Die Rose hätte bei mir also kein schönes Leben gehabt, und daher trachtete ich, meinen Liebsten vom Rosen-Kauf-Gedanken abzubringen, den er vielleicht hätte entwickeln können. Dies tat ich mit einem engagierten "Kennt ihr eigentlich den Rosenverkäufer aus der Wochenshow, der immer mit dem blöden 'Wolle-Rose-kaufe?!' auftaucht?!"
Der Tisch verfiel in Gelächter, der Rosen-Kauf-Gedanke war verflogen und das Problem gelöst.

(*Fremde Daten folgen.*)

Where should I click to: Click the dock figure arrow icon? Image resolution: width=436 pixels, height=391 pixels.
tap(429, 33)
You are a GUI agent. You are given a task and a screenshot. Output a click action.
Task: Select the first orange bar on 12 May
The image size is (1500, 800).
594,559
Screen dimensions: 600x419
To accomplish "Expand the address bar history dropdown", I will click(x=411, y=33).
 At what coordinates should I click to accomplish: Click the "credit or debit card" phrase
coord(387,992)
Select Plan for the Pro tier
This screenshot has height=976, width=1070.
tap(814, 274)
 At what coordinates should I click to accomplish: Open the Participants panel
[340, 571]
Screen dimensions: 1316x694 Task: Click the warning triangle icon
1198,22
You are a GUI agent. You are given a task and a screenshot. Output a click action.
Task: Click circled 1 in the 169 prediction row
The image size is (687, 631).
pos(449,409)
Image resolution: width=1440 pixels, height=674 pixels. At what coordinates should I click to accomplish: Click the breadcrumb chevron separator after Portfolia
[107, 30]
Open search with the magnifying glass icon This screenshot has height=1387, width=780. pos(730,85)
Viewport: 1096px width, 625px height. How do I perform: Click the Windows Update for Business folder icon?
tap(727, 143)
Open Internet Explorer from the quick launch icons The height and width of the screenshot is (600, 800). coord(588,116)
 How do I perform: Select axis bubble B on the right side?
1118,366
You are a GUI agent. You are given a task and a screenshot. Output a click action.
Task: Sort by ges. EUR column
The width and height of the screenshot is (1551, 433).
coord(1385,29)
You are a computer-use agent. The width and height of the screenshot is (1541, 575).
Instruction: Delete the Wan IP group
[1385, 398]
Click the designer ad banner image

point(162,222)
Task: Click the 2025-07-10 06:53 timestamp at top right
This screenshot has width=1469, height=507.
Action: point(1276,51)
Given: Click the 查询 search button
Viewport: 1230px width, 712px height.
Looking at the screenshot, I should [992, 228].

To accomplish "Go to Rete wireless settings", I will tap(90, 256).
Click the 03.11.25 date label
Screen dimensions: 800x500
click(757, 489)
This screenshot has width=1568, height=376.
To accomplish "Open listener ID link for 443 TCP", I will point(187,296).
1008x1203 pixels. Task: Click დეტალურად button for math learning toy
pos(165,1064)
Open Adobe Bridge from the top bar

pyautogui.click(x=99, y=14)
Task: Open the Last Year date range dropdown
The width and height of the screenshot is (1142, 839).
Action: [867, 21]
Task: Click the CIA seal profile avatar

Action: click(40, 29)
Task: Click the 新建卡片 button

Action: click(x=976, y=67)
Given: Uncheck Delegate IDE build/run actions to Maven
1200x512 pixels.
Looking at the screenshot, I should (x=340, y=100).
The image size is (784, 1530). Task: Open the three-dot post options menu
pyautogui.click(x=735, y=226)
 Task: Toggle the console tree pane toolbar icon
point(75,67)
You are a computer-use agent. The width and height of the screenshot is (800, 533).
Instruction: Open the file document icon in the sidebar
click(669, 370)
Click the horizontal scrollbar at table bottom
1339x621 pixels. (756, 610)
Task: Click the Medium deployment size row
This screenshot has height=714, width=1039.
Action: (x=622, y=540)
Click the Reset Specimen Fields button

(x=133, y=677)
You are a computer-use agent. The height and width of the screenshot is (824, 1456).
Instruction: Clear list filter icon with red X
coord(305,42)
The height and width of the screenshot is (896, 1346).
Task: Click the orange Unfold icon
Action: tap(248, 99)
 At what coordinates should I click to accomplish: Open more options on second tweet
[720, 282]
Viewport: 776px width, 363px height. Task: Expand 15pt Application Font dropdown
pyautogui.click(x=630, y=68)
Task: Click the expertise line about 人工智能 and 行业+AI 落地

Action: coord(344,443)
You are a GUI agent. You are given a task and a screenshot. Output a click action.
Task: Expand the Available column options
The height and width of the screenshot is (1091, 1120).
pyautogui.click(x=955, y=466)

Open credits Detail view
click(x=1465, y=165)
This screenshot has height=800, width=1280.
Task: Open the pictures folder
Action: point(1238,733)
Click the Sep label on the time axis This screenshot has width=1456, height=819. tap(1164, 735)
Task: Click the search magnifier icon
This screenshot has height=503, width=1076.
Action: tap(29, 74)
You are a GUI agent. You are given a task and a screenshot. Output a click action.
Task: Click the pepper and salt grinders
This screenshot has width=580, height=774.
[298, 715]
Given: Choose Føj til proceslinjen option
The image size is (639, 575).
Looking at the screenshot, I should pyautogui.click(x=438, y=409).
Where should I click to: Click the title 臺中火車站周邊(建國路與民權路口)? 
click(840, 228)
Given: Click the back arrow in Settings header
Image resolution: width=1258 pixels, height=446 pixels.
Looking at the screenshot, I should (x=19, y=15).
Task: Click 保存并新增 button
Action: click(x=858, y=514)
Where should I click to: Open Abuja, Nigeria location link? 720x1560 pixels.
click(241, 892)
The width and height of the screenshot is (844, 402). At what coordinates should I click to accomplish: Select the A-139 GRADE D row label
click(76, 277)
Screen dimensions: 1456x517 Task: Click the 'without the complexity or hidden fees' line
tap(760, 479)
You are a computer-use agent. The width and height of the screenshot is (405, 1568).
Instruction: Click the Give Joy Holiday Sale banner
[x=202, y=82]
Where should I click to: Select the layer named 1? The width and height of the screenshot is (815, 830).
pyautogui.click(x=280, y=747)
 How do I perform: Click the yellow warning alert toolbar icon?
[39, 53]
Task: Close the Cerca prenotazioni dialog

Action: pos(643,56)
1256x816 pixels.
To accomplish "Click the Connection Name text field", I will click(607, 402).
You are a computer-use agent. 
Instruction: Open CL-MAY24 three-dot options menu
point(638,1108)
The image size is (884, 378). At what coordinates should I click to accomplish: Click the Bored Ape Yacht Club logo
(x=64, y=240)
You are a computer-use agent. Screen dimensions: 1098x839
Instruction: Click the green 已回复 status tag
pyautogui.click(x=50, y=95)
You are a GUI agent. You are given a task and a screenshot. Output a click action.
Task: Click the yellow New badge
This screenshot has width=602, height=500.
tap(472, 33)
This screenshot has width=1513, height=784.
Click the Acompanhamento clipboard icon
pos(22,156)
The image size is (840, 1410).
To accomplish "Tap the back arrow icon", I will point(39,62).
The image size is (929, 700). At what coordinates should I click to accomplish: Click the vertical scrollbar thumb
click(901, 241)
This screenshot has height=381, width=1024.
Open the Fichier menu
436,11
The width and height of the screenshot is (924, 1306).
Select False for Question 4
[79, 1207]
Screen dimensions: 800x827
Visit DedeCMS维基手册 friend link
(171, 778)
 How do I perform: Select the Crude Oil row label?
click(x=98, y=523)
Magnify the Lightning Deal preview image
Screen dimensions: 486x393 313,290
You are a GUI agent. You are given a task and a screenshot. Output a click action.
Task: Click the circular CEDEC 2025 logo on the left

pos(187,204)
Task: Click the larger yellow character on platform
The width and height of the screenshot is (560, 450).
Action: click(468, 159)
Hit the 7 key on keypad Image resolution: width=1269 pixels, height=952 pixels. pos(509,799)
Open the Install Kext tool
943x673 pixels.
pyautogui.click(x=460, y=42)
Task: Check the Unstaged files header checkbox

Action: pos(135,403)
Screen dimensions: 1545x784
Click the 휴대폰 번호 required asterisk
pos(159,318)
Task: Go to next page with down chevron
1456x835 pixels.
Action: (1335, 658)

Bevor ich die Lösung des Problems durch Humor ersonnen hatte, machte ich mir allerdings ganz viele Gedanken darum, wie ich den Mann meines Herzens vom Rosenkaufwunsch abbringe, ohne ihm zu unterstellen, diesen Wunsch gehabt zu haben — denn wäre es so gewesen, dann wäre er beleidigt ("Da will ich ihr was schenken, und sie will nicht, och menno...").
Andererseits wollte ich auch nicht hören, daß er mir sowieso keine Rose hätte kaufen wollen. Emanzipation hin oder her, das hätte mich schon etwas gewurmt.

Und so verdanke ich den obligatorischen Rosenverkäufern, der Wochenshow und dem Drang, irgendwann einmal einen Text zum Geschlechterkampf schreiben zu wollen, diese Kolumne.